SOURCE MATERIAL START

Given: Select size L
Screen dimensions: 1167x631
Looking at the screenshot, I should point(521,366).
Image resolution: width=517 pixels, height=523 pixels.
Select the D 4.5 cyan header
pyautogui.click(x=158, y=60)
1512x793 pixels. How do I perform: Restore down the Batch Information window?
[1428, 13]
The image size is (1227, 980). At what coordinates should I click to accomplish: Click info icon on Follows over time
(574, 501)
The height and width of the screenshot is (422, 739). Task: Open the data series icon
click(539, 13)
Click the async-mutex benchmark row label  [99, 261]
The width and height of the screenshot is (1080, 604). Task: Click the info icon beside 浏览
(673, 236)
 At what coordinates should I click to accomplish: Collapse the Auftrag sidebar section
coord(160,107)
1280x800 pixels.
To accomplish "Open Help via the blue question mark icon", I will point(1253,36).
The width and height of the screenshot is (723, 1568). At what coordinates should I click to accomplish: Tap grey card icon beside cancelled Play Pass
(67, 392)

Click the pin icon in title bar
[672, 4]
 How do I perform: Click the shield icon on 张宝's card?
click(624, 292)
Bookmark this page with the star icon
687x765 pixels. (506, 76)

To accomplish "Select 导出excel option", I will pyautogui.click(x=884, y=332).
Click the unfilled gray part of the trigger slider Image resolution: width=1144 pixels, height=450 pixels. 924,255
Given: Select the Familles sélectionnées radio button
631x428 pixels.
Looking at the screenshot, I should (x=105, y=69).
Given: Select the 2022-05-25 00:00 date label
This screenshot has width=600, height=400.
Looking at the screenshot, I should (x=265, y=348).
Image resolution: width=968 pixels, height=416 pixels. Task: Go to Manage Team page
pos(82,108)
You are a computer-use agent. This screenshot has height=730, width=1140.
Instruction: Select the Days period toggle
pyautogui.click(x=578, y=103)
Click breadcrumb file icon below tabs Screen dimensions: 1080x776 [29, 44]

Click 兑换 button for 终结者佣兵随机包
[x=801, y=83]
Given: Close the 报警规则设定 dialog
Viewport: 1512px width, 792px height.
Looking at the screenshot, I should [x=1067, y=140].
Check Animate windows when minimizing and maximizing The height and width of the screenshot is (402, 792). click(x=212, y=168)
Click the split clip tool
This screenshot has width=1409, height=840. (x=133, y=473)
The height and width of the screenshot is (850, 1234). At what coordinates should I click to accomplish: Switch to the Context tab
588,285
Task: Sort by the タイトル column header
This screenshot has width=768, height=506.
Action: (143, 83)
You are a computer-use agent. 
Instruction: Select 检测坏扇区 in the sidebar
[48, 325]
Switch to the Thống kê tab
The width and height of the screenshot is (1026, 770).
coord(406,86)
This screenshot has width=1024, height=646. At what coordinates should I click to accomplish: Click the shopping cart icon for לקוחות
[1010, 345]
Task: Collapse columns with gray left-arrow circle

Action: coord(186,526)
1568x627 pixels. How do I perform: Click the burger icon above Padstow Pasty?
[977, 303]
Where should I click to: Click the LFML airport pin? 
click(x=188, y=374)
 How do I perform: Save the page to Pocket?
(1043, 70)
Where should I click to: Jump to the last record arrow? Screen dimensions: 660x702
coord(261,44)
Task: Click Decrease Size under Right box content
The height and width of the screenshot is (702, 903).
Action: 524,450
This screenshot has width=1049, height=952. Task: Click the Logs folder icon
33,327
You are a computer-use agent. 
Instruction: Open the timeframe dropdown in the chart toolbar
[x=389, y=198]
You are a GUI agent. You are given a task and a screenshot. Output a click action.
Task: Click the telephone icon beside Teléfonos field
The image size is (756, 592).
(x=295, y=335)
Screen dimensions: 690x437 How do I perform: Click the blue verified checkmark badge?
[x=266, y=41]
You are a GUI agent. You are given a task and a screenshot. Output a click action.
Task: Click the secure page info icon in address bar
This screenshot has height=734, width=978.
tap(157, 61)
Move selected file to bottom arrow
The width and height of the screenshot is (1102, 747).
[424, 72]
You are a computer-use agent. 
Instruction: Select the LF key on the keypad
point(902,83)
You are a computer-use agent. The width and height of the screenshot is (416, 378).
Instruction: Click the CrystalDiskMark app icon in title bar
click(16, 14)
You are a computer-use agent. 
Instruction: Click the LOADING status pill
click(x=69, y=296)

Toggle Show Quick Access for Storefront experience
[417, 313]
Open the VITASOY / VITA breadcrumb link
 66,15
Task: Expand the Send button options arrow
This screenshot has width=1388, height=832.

SOURCE MATERIAL END

WHAT THIS TASK INVOLVES:
Only an exact copy of the entries above will do.

EXERCISE SOLUTION:
Given: Select size L
Screen dimensions: 1167x631
Looking at the screenshot, I should point(521,366).
Image resolution: width=517 pixels, height=523 pixels.
Select the D 4.5 cyan header
pyautogui.click(x=158, y=60)
1512x793 pixels. How do I perform: Restore down the Batch Information window?
[1428, 13]
The image size is (1227, 980). At what coordinates should I click to accomplish: Click info icon on Follows over time
(574, 501)
The height and width of the screenshot is (422, 739). Task: Open the data series icon
click(539, 13)
Click the async-mutex benchmark row label  [99, 261]
The width and height of the screenshot is (1080, 604). Task: Click the info icon beside 浏览
(673, 236)
 At what coordinates should I click to accomplish: Collapse the Auftrag sidebar section
coord(160,107)
1280x800 pixels.
To accomplish "Open Help via the blue question mark icon", I will point(1253,36).
The width and height of the screenshot is (723, 1568). At what coordinates should I click to accomplish: Tap grey card icon beside cancelled Play Pass
(67, 392)

Click the pin icon in title bar
[672, 4]
 How do I perform: Click the shield icon on 张宝's card?
click(624, 292)
Bookmark this page with the star icon
687x765 pixels. (506, 76)

To accomplish "Select 导出excel option", I will pyautogui.click(x=884, y=332).
Click the unfilled gray part of the trigger slider Image resolution: width=1144 pixels, height=450 pixels. 924,255
Given: Select the Familles sélectionnées radio button
631x428 pixels.
Looking at the screenshot, I should (x=105, y=69).
Given: Select the 2022-05-25 00:00 date label
This screenshot has width=600, height=400.
Looking at the screenshot, I should (x=265, y=348).
Image resolution: width=968 pixels, height=416 pixels. Task: Go to Manage Team page
pos(82,108)
You are a computer-use agent. This screenshot has height=730, width=1140.
Instruction: Select the Days period toggle
pyautogui.click(x=578, y=103)
Click breadcrumb file icon below tabs Screen dimensions: 1080x776 [29, 44]

Click 兑换 button for 终结者佣兵随机包
[x=801, y=83]
Given: Close the 报警规则设定 dialog
Viewport: 1512px width, 792px height.
Looking at the screenshot, I should [x=1067, y=140].
Check Animate windows when minimizing and maximizing The height and width of the screenshot is (402, 792). click(x=212, y=168)
Click the split clip tool
This screenshot has width=1409, height=840. (x=133, y=473)
The height and width of the screenshot is (850, 1234). At what coordinates should I click to accomplish: Switch to the Context tab
588,285
Task: Sort by the タイトル column header
This screenshot has width=768, height=506.
Action: (143, 83)
You are a computer-use agent. 
Instruction: Select 检测坏扇区 in the sidebar
[48, 325]
Switch to the Thống kê tab
The width and height of the screenshot is (1026, 770).
coord(406,86)
This screenshot has width=1024, height=646. At what coordinates should I click to accomplish: Click the shopping cart icon for לקוחות
[1010, 345]
Task: Collapse columns with gray left-arrow circle

Action: coord(186,526)
1568x627 pixels. How do I perform: Click the burger icon above Padstow Pasty?
[977, 303]
Where should I click to: Click the LFML airport pin? 
click(x=188, y=374)
 How do I perform: Save the page to Pocket?
(1043, 70)
Where should I click to: Jump to the last record arrow? Screen dimensions: 660x702
coord(261,44)
Task: Click Decrease Size under Right box content
The height and width of the screenshot is (702, 903).
Action: 524,450
This screenshot has width=1049, height=952. Task: Click the Logs folder icon
33,327
You are a computer-use agent. 
Instruction: Open the timeframe dropdown in the chart toolbar
[x=389, y=198]
You are a GUI agent. You are given a task and a screenshot. Output a click action.
Task: Click the telephone icon beside Teléfonos field
The image size is (756, 592).
(x=295, y=335)
Screen dimensions: 690x437 How do I perform: Click the blue verified checkmark badge?
[x=266, y=41]
You are a GUI agent. You are given a task and a screenshot. Output a click action.
Task: Click the secure page info icon in address bar
This screenshot has height=734, width=978.
tap(157, 61)
Move selected file to bottom arrow
The width and height of the screenshot is (1102, 747).
[424, 72]
You are a computer-use agent. 
Instruction: Select the LF key on the keypad
point(902,83)
You are a computer-use agent. The width and height of the screenshot is (416, 378).
Instruction: Click the CrystalDiskMark app icon in title bar
click(16, 14)
You are a computer-use agent. 
Instruction: Click the LOADING status pill
click(x=69, y=296)

Toggle Show Quick Access for Storefront experience
[417, 313]
Open the VITASOY / VITA breadcrumb link
 66,15
Task: Expand the Send button options arrow
This screenshot has width=1388, height=832.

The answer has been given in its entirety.